My dad once told me about a client who wanted to lose weight. She’d tried everything with no luck.
Mary, we’ll call her, had tried to lose weight every which way and nothing doing: Exercise, diet, privation, therapy, hypnosis, acupuncture and despair were of no use, she had tried them all. According to my dad, she came to his office asking for a foolproof way to lose her extra pounds.
“For foolproof, you’d have to go to Vietnam,” he answered, “live with a family in the country and work side by side with them. In six months, you’ll be a healthy asparagus, same as them.” She was astonished. “You’re programmed,” he explained. “You eat all kinds of stuff because you can; it’s cheap, it’s available everywhere and sometimes looks like a trifling portion in a big plate, for all those reasons. Get away from temptation, and I can almost guarantee results.”

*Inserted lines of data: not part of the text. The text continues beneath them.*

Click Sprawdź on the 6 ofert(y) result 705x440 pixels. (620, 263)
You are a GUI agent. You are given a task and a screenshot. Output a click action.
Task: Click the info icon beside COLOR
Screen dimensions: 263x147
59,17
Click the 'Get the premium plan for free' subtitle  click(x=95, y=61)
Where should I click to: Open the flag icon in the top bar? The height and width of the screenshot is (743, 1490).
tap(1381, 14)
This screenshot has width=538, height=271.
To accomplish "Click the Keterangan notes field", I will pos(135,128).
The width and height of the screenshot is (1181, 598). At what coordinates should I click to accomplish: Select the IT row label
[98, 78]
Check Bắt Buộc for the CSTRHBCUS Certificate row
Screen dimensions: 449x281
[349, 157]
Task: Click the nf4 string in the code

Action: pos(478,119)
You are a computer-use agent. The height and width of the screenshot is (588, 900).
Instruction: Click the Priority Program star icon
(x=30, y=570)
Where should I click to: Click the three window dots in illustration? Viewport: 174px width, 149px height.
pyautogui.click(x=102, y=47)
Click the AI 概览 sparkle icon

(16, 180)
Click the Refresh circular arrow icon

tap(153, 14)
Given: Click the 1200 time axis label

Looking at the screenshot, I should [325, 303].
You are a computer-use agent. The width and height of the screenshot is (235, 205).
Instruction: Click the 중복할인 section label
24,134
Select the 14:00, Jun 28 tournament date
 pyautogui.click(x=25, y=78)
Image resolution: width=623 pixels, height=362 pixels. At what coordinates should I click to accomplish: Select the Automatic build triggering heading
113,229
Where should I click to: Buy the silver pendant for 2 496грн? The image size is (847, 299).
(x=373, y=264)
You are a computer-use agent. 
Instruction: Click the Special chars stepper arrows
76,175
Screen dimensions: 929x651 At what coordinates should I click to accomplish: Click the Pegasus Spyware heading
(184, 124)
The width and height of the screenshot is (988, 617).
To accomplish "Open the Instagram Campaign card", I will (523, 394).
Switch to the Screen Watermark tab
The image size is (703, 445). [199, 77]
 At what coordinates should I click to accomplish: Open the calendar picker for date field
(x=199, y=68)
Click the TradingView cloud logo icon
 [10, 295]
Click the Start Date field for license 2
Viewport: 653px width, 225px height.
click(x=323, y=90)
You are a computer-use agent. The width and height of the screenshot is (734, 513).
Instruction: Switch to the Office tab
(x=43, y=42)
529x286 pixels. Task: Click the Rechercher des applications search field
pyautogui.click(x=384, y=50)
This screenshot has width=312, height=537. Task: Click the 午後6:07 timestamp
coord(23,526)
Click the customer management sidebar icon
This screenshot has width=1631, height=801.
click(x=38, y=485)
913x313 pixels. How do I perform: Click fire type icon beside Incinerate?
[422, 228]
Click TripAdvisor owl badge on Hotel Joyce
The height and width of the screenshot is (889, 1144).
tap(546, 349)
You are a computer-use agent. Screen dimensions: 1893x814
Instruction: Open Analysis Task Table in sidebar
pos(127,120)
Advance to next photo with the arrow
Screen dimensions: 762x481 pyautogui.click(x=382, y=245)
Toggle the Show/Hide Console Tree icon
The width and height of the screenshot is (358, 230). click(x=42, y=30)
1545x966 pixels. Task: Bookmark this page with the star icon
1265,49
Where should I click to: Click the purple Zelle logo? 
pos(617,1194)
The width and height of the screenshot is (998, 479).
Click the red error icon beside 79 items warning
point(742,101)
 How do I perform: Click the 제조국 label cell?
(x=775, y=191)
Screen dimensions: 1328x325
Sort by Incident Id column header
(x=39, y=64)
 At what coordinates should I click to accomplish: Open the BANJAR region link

I was doubtful and said so. Then he told me he had honked at a driver once for going one notch less than the speed limit, then passed the person only to realize it was an older gentleman trying his best to keep his car between the lines. “Why do you think I did that?” he asked. “Beats me,” I remember saying. “You’re the shrink, not me.” He thought about it and frowned.
“Ten seconds later, we were both waiting for the same red light to turn green,” he continued. “In the end, I gained nothing and possibly managed to upset a Civil War veteran.”
It wasn’t the end of the world, but he did learn something. “I’ve been programmed,” he told me. “We all are and don’t even realize it.”
I volunteered to set up an experiment and report the findings. The opportunity came a month later when a fellow worker said he was taking court-ordered anger management classes and was furious. “I control my anger better than anybody,” he argued, then went on a tirade against judges in general and one in particular.
It was then I remembered the experiment I wanted to try and thought this might be the opportunity. “You only think you can control your anger,” I commented, “but I bet your reaction is programmed and you have no more control of your anger than the man in the moon.”
“You sound like that damned judge,” he replied. It was then I went out on a limb and dared him to come for a drive. “I bet I can get you all upset,” I stated, “and do it by doing absolutely nothing.”
The bet was on, and as I suspected, the poor chump didn’t have a chance. We drove for two minutes, and with a little bit of timing, I managed to stop before a red traffic light on Carroll Boulevard with no one behind me. That was the hard part. The rest was easy.
When the light turned green, I kept talking to him and fussing with the radio, while going nowhere. And it didn’t take long for the fireworks to begin. “It’s green,” he said after one second. I said nothing. “What are we waiting for?” he protested and got a little flushed. In less than 15 seconds and knowing full well what I was doing, he was turning purple anyway; I thought he was going to have a heart attack.
Later that evening, I saw my dad and explained what had happened. “Your friend was fully programmed,” he concluded, and explained to me some of the prompts in the mind of a person that trigger that kind of behavior. The irony was, I hadn’t done anything, yet that little bit of nothing was enough.
Back to Mary. To my dad’s unending surprise, she followed his advice to the letter and went to Vietnam. Unusual, since his patients preferred getting a prescription. But not her.
“She came back a different person,” he reported. “Not only did she lose her extra pounds but learned a new language and is marrying an American working at the embassy in Saigon, to boot.”
We’re all programmed, I suppose. Too bad figuring that out is the easy part.